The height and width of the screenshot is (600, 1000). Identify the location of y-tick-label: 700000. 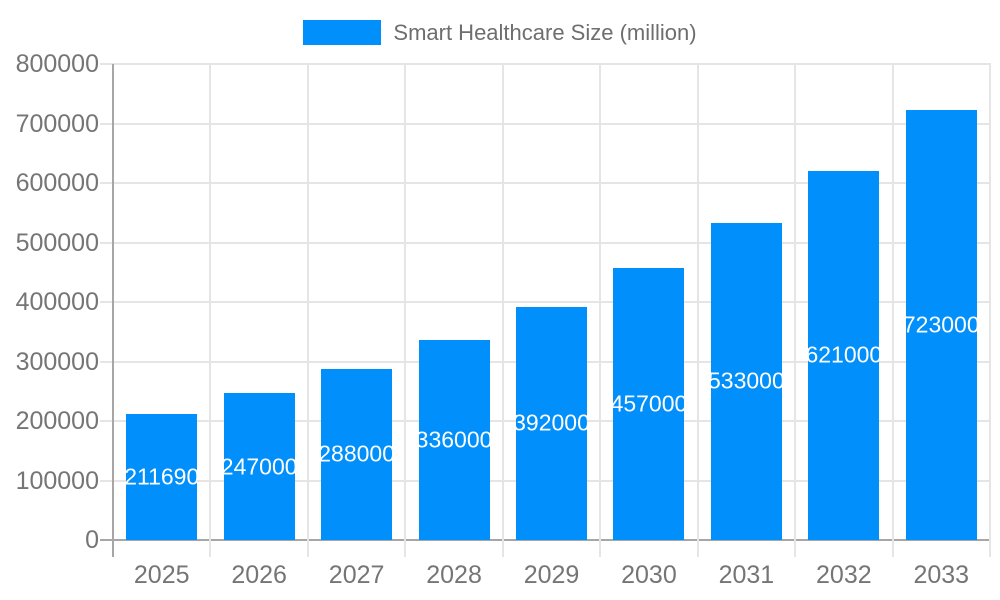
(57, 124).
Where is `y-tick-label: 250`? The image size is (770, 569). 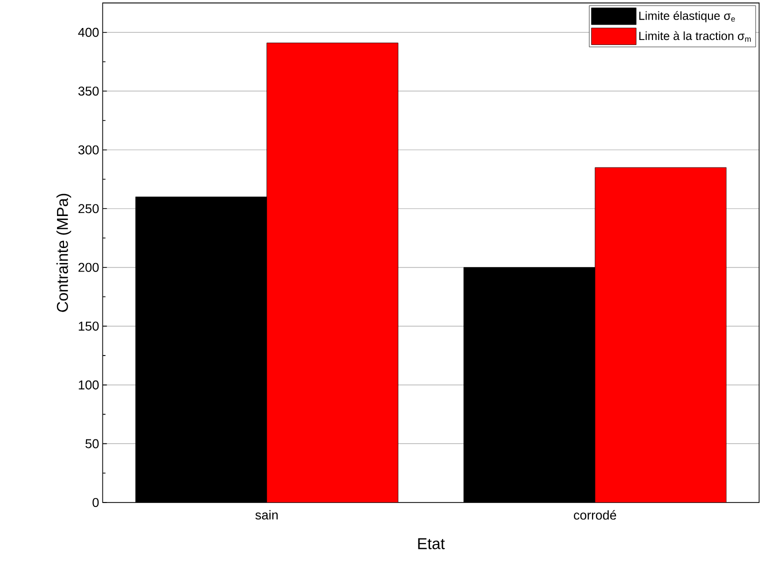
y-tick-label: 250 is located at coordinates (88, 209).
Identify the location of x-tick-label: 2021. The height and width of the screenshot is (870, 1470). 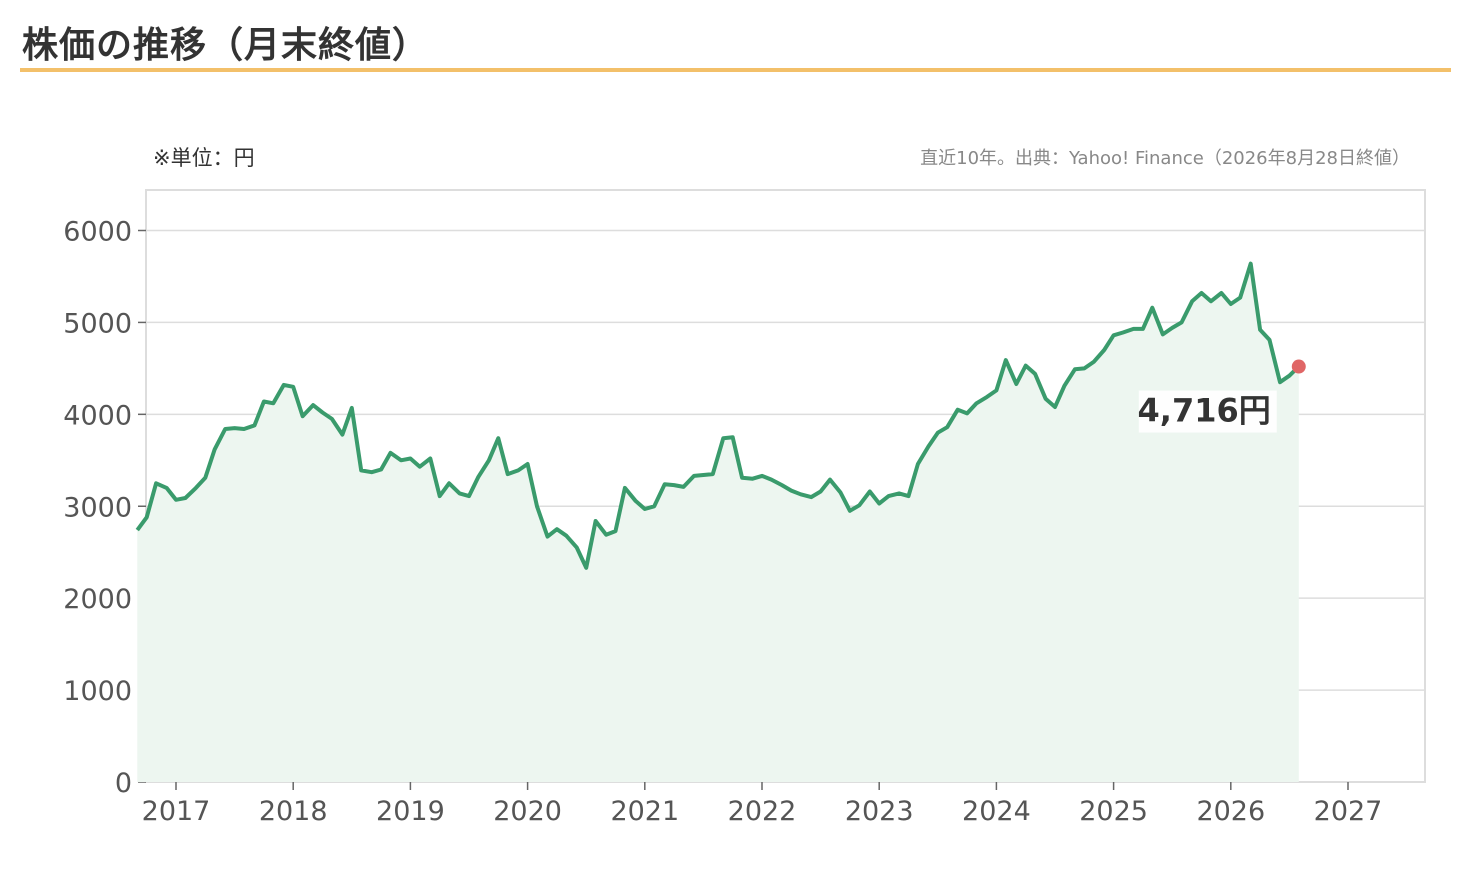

********************

ABOUT THIS TASK » Could you reproduce the listing word for word, from its first line through the line containing "y-tick-label: 250 is", leaving the pictures out?

RESPONSE AREA »
The height and width of the screenshot is (600, 1000). Identify the location of y-tick-label: 700000. 
(57, 124).
Where is `y-tick-label: 250`? The image size is (770, 569). 
y-tick-label: 250 is located at coordinates (88, 209).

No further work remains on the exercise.